L’homme qui avait défié Vladimir Poutine figure sur la liste des passagers d’un avion civil qui s’est écrasé en Russie dans des conditions encore confuses.
C’est un coup de théâtre à la fois dramatique et guère surprenant pour la Russie. Evgueni Prigojine aurait péri dans le crash d’un avion associé à son groupe de mercenaires Wagner. Selon les agences Ria Novosti, TASS et Interfax, se référant à l’agence russe du transport aérien Rossaviatsia, l’homme qui avait spectaculairement défié Vladimir Poutine le 24 juin dernier en faisant progresser vers Moscou une colonne de ses blindés figurait parmi les dix passagers enregistrés de l’avion Embraer ERG 135 qui s’est écrasé dans la région de Tver. Cette dernière se situe au nord-ouest de Moscou. Des témoins ont fait état d’un tir de missile, possiblement de la défense anti-aérienne. Le crash n’a laissé aucun survivant.
Bouleversement
La disparition du chef de Wagner, pas encore confirmée officiellement en soirée, représente un bouleversement dans la politique russe tout autant que la guerre en Ukraine. Son groupe de mercenaires avait joué un rôle clé dans la reprise de la ville de Bakhmout, seul succès russe depuis juin 2022. Wagner constitue le bras, de moins en moins secret, chargé des coups bas de la Russie en Afrique, notamment au Mali, au Burkina Faso, où les putschistes ont expulsé les forces françaises.
Evgueni Prigojine, qui était à peu près invisible depuis sa mutinerie, s’était fait filmer lundi ou mardi en Afrique. La nouvelle de son retour en Russie n’avait pas été officialisée, même s’il était coutumier des voyages express là où on ne l’attendait pas. Le mutin avait poussé le culot jusqu’à participer à un sommet de dirigeants africains à Saint-Pétersbourg. L’absence de sanctions contre Evgueni Prigojine après qu’il a défié le ministre de la Défense Sergueï Choïgou, et même Vladimir Poutine lors de sa spectaculaire mutinerie, avait surpris les observateurs. L’hypothèse d’une élimination sur ordre direct du Kremlin n’est pas exclue.
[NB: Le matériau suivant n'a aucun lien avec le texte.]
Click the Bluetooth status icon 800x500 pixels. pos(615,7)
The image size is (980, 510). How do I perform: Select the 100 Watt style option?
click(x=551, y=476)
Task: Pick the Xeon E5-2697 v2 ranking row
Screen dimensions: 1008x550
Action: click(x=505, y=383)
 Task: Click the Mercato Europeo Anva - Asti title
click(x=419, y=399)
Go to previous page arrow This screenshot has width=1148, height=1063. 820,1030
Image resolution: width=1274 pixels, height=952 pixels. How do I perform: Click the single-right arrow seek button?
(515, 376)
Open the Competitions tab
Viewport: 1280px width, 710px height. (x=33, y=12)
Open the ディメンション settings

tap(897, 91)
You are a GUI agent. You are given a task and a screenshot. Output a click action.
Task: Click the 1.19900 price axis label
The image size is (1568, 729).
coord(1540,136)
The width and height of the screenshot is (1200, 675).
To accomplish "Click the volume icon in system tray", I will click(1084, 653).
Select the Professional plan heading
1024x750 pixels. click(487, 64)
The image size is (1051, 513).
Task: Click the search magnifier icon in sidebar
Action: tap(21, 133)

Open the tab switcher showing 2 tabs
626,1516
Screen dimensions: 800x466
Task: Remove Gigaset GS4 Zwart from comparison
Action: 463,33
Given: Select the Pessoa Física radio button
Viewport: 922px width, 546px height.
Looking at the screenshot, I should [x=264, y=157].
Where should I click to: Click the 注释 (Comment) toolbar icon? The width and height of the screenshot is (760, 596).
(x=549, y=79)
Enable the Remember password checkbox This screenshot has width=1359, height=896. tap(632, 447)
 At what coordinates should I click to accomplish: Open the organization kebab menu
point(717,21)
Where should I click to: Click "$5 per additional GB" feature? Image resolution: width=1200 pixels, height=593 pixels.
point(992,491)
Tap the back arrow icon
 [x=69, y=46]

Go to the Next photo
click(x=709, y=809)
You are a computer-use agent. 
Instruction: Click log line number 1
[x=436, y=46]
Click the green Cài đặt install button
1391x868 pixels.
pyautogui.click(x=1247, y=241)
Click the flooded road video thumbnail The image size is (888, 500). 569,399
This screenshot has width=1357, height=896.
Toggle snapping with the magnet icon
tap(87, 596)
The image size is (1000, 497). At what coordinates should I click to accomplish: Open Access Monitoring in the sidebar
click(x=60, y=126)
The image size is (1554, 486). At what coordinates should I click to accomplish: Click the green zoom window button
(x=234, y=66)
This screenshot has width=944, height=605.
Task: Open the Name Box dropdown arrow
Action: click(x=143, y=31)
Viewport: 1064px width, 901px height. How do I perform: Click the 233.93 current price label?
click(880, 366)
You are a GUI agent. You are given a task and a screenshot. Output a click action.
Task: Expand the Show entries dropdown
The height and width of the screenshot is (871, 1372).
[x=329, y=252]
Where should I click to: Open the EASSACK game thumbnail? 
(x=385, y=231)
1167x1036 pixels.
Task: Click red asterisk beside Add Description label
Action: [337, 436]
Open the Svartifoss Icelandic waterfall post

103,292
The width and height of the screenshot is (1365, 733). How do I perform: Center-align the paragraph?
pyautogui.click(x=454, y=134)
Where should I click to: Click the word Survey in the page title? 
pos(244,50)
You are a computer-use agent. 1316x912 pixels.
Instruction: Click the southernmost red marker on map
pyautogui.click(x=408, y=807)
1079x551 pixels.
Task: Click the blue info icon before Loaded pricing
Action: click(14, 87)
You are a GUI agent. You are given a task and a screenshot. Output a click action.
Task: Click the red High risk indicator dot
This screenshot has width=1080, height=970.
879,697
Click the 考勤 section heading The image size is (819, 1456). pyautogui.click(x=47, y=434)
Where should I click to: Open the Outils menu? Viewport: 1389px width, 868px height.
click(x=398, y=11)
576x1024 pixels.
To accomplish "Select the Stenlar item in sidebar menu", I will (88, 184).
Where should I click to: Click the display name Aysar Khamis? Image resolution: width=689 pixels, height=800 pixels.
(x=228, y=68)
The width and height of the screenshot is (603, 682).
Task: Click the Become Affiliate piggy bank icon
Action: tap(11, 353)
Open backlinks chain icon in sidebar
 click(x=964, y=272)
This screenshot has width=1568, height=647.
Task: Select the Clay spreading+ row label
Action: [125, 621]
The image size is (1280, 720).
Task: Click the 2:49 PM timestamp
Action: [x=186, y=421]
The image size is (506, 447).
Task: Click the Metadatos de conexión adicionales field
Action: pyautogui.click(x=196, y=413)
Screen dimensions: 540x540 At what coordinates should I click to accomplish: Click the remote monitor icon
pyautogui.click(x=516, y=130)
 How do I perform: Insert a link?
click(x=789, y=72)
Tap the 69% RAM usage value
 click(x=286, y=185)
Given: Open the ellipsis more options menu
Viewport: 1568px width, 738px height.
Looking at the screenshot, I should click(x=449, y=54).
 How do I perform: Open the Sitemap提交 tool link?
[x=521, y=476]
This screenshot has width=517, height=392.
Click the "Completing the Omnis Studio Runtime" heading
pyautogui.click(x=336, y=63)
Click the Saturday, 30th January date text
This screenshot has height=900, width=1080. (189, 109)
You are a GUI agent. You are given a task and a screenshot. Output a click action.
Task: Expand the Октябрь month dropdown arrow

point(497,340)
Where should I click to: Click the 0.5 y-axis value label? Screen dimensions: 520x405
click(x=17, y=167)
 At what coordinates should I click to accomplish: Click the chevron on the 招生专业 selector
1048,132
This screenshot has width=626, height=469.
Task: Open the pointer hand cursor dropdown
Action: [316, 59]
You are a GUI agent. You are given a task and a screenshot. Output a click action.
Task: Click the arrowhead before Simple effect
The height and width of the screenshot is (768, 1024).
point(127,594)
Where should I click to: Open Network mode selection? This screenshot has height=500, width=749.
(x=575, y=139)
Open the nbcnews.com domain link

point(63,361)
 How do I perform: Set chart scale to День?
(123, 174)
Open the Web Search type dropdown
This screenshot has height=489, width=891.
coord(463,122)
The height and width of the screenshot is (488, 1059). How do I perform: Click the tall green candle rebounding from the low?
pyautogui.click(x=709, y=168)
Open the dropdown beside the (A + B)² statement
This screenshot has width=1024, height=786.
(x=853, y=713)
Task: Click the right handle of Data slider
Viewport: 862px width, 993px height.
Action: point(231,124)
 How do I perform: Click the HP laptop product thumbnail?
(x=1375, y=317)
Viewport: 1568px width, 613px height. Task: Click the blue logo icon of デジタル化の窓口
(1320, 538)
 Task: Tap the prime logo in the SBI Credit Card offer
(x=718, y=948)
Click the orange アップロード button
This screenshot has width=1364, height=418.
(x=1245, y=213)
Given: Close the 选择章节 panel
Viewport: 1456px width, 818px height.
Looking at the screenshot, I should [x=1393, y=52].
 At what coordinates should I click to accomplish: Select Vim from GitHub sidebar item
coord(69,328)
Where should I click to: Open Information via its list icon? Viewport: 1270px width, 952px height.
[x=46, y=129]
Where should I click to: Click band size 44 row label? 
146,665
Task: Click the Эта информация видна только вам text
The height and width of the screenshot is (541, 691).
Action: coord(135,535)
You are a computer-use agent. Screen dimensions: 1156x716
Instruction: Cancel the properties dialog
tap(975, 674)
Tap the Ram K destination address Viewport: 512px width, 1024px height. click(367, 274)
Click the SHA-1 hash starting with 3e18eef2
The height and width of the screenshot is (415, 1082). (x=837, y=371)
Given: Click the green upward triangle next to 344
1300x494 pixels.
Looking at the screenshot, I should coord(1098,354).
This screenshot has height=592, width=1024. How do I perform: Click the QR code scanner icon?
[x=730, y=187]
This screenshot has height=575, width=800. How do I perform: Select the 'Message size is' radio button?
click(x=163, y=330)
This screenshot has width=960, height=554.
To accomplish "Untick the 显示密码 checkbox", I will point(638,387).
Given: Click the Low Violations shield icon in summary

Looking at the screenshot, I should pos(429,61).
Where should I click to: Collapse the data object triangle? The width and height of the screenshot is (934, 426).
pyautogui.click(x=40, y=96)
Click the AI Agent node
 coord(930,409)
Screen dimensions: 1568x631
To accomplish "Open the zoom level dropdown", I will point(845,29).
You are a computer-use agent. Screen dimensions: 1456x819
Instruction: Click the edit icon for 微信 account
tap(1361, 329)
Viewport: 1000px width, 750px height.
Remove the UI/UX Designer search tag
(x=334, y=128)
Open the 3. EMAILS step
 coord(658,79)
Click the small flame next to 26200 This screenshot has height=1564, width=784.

Cet accident survient au lendemain du limogeage de l’ancien chef des forces russes en Ukraine, Sergueï Sourovikine, que l’on disait proche du chef de Wagner. Evguéni Prigojine est devenu populaire grâce à ses succès militaires en Ukraine, à tel point que certains à Moscou le croyaient intouchable. Dans les faits, personne n’avait vraiment entendu parler d’Evguéni Prigojine avant l’émergence de Wagner. « Prigojine est à part. C’est sa force : il ne vient d’aucun clan, ne dépend d’aucune chapelle, n’est lié à aucune bureaucratie. Son seul chef : Poutine », avait expliqué aux Echos le journaliste Alexeï Venediktov.